Je ne sais pas qui se souvient d’une série télé qui était populaire quand j’étais jeune (malheureusement il y a tant, tant d’années) : elle s’appelait *Espace 1999*.
Elle se déroulait dans une colonie humaine construite sur la Lune, d’où partaient des explorations spatiales passionnantes ; les filles portaient des combinaisons argentées moulantes et avaient des cheveux courts (très années 70) violets ou bleus. Elle a été tournée en Angleterre en 1973, probablement sur la vague de l’ingénieux *2001 : L’Odyssée de l’espace* de Kubrick, sorti en 1968, avec ses liens Terre-Lune sur les notes de Strauss et son voyage interplanétaire vers Jupiter à la recherche des racines de notre humanité.
Dans ces années-là, c’était ainsi que l’on imaginait le passage au XXIe siècle ? Une humanité déjà lancée à la conquête de l’espace, avec une technologie capable de permettre la colonisation de notre satellite au moins ?
Raconter l’avenir est au cœur de toute la littérature de science-fiction, mais pas seulement.
Parmi les livres de notre bibliothèque, il y a un fascinant volume intitulé *Le vingtième siècle* écrit en 1884 par l’écrivain et illustrateur Albert Robida. Voici comment il commence :
“Le mois de septembre 1952 touchait à sa fin. L’aéronef omnibus B, qui faisait le service depuis la gare centrale des Tubes – boulevard Montmartre – jusqu’au faubourg aristocratique Saint-Germain, voyageait à l’altitude réglementaire de 250 mètres. L’arrivée du train du Tube de Grande-Bretagne avait rapidement rempli une douzaine d’aéronefs stationnés au-dessus de la gare, et avait fait décoller à plein charge un essaim d’aéro-taxis”.

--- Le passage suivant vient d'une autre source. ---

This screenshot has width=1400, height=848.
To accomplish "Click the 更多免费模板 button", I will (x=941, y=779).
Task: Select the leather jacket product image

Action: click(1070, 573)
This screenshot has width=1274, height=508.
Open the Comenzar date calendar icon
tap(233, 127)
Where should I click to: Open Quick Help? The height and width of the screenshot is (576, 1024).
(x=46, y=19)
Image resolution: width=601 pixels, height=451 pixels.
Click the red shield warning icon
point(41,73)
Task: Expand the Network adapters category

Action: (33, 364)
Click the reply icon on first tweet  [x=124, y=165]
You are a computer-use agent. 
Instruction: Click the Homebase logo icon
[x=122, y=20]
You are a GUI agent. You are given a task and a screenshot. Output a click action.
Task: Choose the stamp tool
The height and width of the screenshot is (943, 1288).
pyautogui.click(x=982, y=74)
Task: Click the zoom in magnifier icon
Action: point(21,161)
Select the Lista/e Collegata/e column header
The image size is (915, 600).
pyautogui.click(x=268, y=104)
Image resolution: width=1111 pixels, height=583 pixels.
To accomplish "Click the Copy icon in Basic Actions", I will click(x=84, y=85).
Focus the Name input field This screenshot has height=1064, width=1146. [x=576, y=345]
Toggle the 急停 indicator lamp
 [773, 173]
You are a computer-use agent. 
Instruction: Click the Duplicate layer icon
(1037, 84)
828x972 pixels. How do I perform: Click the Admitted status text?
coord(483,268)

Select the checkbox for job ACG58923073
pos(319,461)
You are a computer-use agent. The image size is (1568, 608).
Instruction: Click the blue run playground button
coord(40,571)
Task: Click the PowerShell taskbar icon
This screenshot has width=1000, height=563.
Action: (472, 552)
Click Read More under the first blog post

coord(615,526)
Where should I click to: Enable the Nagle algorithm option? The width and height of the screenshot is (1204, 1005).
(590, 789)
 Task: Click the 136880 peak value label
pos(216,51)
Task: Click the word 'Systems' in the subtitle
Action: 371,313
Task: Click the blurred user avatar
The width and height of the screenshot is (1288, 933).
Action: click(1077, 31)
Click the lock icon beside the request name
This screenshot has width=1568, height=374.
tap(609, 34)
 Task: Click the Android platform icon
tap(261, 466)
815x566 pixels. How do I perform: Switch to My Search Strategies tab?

Paris en 1952 : des quartiers suspendus dans l’air, la circulation publique et privée assurée par des aéronefs, des connexions entre les villes, et aussi entre les continents, par des trains circulant dans des tunnels souterrains, des sous-marins, des ballons publicitaires.
Le monde du futur vu à travers les rêves du XIXe siècle. Le livre regorge d’idées ingénieuses, magnifiquement illustrées par le crayon de Robida.
Un tramway électrique transporte les foules de visiteurs du tourisme de masse naissant le long des interminables galeries du Louvre ; les serveuses sont prêtes avec leurs soupières et plats de service à l’entrée du système de tuyaux qui permet de bénéficier d’un service de restauration à domicile.
Il y a aussi des anticipations prophétiques surprenantes : à partir de 1945, il sera possible de s’abonner à la Compagnie universelle du Téléphonoscope ; une plaque de cristal incrustée dans un mur de la maison permet à l’amateur de spectacles, sans quitter son domicile, de s’asseoir confortablement pour assister aux représentations de ses théâtres préférés ; elle offre également un service d’information 24 heures sur 24 sur ce qui se passe dans le monde et il est même possible de se connecter à distance en visioconférence avec sa maison.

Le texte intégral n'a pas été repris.